* TASK TO CARRY OUT
Update the records that begin at the line containing "Click the word" and stop after the line containing "[x=812, y=205]": replace "computer-use agent" with "desktop automation agent" and keep everything else the same. Give only those lines.

>>>>

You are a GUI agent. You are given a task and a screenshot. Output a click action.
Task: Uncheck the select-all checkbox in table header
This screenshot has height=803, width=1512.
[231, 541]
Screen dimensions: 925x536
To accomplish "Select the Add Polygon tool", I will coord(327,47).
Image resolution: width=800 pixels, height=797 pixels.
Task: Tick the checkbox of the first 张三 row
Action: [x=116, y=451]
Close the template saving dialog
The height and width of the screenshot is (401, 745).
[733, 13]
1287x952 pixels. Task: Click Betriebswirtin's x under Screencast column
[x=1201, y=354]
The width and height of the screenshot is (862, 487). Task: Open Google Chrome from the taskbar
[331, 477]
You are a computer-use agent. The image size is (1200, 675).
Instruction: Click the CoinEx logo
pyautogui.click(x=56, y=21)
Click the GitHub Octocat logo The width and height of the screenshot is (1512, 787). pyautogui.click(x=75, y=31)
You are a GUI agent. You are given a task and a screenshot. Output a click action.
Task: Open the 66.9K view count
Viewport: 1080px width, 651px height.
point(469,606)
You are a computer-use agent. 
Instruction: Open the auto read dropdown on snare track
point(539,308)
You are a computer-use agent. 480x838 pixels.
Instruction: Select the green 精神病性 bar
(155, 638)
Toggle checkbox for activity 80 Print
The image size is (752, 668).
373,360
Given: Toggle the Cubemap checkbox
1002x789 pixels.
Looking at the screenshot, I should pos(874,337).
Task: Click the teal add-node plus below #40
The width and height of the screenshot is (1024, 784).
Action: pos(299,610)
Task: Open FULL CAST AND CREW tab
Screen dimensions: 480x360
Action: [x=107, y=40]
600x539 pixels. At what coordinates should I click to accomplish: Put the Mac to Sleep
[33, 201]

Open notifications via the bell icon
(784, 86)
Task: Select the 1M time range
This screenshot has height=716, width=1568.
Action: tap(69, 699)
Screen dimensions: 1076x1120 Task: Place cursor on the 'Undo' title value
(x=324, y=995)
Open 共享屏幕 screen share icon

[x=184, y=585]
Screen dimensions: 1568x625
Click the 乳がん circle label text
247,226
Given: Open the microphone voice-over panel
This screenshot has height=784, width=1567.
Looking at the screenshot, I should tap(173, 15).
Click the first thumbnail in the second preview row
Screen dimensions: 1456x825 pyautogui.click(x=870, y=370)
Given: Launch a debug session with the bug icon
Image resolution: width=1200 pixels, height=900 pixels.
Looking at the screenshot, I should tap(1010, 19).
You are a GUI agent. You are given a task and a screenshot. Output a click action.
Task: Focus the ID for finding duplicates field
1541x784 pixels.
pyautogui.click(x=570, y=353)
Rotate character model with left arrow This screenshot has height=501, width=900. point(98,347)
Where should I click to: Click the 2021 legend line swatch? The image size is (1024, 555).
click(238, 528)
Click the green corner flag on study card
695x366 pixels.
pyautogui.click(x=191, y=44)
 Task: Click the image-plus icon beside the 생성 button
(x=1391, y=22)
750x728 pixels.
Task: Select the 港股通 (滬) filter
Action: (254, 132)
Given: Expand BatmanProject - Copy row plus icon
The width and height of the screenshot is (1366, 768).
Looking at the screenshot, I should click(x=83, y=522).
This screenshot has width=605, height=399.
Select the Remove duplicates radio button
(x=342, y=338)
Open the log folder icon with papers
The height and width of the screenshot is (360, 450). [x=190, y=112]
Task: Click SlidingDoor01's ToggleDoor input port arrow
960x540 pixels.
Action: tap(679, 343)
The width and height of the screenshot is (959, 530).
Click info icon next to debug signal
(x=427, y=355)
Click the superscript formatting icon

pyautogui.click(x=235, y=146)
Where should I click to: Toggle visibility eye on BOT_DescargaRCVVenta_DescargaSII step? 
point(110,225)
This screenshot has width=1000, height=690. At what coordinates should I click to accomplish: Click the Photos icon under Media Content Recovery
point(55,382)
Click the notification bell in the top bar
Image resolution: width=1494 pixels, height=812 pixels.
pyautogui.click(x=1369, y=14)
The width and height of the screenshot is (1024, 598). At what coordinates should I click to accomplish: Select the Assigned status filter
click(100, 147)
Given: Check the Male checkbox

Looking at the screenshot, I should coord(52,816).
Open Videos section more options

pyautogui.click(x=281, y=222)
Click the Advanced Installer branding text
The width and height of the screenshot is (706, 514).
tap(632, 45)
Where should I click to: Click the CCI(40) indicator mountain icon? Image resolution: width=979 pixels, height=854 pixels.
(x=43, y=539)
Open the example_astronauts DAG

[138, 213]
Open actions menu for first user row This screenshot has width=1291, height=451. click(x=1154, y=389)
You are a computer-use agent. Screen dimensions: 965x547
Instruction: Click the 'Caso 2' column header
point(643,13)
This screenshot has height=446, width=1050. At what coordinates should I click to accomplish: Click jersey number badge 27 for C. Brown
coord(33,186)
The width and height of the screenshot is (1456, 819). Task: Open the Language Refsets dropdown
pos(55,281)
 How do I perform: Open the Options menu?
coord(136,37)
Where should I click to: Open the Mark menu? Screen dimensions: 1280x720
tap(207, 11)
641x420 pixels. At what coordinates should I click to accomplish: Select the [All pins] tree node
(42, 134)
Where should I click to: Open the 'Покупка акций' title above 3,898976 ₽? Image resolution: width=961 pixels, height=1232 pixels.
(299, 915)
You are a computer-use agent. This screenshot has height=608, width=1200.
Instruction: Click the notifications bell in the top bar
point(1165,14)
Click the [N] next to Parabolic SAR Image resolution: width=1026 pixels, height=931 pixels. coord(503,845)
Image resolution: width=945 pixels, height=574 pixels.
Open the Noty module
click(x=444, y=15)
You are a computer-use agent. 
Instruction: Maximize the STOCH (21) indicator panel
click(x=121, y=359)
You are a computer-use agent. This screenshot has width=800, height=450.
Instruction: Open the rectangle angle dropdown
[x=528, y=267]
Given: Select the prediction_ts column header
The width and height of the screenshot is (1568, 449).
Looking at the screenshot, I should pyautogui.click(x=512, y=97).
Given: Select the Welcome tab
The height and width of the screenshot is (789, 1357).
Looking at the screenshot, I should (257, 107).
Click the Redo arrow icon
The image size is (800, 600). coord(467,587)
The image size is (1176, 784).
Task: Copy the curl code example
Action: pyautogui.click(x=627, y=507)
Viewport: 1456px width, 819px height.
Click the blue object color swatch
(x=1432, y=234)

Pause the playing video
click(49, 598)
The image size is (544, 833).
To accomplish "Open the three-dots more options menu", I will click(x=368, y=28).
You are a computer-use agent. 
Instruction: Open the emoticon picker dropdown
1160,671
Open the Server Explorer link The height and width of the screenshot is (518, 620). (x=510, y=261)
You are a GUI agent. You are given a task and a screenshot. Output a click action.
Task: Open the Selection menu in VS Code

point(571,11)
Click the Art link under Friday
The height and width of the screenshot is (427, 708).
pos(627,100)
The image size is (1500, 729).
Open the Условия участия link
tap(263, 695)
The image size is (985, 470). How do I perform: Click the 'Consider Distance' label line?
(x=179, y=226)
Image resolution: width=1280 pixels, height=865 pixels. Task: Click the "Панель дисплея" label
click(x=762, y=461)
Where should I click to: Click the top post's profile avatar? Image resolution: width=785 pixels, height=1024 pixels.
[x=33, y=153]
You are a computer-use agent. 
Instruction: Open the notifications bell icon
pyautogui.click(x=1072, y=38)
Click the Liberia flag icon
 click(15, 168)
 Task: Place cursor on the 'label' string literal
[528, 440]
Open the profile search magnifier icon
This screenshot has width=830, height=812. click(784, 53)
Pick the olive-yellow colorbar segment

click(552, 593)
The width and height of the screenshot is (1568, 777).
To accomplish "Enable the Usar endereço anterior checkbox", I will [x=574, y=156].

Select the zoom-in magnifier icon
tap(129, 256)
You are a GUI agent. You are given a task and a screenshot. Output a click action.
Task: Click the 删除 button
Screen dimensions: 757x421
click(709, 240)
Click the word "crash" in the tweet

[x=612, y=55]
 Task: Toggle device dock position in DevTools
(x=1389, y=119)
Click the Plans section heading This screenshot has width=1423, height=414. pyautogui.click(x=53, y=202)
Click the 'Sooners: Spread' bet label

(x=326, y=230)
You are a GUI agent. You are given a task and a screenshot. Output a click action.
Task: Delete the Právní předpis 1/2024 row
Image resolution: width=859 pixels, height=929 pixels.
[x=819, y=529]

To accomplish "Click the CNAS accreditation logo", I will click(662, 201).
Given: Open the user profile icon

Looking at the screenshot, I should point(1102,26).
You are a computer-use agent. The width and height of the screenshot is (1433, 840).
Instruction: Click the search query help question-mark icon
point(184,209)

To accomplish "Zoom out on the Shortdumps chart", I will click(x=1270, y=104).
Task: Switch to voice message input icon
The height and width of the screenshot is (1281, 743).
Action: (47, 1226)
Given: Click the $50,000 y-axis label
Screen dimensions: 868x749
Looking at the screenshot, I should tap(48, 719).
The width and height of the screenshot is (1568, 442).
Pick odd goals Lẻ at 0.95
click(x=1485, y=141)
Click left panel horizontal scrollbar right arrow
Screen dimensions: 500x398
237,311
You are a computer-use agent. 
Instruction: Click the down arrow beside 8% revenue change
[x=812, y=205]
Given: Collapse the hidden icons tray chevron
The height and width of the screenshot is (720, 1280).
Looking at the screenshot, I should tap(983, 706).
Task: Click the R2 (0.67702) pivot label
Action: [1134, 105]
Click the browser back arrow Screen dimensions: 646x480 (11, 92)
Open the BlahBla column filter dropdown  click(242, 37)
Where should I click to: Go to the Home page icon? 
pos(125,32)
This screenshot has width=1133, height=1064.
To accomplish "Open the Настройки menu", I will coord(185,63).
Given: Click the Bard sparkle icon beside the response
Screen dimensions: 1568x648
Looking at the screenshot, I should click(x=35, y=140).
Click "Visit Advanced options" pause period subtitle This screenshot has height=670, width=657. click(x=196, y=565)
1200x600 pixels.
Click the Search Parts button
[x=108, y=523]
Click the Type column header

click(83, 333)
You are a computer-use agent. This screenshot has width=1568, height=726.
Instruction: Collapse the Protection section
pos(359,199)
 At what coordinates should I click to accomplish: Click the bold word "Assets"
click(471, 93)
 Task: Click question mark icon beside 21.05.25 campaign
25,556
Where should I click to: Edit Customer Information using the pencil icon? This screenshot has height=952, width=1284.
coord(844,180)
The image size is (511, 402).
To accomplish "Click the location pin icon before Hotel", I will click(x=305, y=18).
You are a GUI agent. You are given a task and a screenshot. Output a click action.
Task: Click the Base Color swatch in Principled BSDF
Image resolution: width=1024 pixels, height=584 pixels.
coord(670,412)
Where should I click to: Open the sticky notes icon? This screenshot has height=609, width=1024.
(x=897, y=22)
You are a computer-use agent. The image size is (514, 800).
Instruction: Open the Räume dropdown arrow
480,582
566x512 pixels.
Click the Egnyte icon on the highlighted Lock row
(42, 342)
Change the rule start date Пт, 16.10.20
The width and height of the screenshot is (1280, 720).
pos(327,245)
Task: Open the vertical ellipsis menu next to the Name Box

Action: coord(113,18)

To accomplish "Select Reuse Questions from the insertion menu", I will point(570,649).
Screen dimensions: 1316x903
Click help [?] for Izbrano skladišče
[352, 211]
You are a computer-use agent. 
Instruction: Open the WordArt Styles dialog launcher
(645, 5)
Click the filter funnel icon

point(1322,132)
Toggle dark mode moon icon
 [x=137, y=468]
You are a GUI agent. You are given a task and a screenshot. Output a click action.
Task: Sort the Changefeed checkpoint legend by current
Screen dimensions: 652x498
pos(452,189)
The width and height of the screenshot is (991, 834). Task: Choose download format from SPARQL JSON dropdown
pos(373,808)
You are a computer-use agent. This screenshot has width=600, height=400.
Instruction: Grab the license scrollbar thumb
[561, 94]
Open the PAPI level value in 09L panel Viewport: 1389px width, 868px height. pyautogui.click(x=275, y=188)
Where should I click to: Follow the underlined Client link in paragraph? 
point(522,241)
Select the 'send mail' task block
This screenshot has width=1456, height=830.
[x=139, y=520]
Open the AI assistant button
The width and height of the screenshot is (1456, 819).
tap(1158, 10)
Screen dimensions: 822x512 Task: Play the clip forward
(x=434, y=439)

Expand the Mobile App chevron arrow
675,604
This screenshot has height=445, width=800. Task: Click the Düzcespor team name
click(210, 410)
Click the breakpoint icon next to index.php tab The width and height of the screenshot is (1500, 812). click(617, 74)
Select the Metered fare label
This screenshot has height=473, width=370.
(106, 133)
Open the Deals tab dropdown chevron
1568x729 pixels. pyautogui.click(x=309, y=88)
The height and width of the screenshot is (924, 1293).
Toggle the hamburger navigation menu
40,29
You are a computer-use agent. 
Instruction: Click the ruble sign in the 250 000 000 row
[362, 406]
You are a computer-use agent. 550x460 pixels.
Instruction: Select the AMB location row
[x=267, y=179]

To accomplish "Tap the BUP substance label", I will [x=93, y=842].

<<<<

* EXERCISE SOLUTION
Click the word "crash" in the tweet

[x=612, y=55]
 Task: Toggle device dock position in DevTools
(x=1389, y=119)
Click the Plans section heading This screenshot has width=1423, height=414. pyautogui.click(x=53, y=202)
Click the 'Sooners: Spread' bet label

(x=326, y=230)
You are a GUI agent. You are given a task and a screenshot. Output a click action.
Task: Delete the Právní předpis 1/2024 row
Image resolution: width=859 pixels, height=929 pixels.
[x=819, y=529]

To accomplish "Click the CNAS accreditation logo", I will click(662, 201).
Given: Open the user profile icon

Looking at the screenshot, I should point(1102,26).
You are a desktop automation agent. The width and height of the screenshot is (1433, 840).
Instruction: Click the search query help question-mark icon
point(184,209)

To accomplish "Zoom out on the Shortdumps chart", I will click(x=1270, y=104).
Task: Switch to voice message input icon
The height and width of the screenshot is (1281, 743).
Action: (47, 1226)
Given: Click the $50,000 y-axis label
Screen dimensions: 868x749
Looking at the screenshot, I should tap(48, 719).
The width and height of the screenshot is (1568, 442).
Pick odd goals Lẻ at 0.95
click(x=1485, y=141)
Click left panel horizontal scrollbar right arrow
Screen dimensions: 500x398
237,311
You are a desktop automation agent. 
Instruction: Click the down arrow beside 8% revenue change
[x=812, y=205]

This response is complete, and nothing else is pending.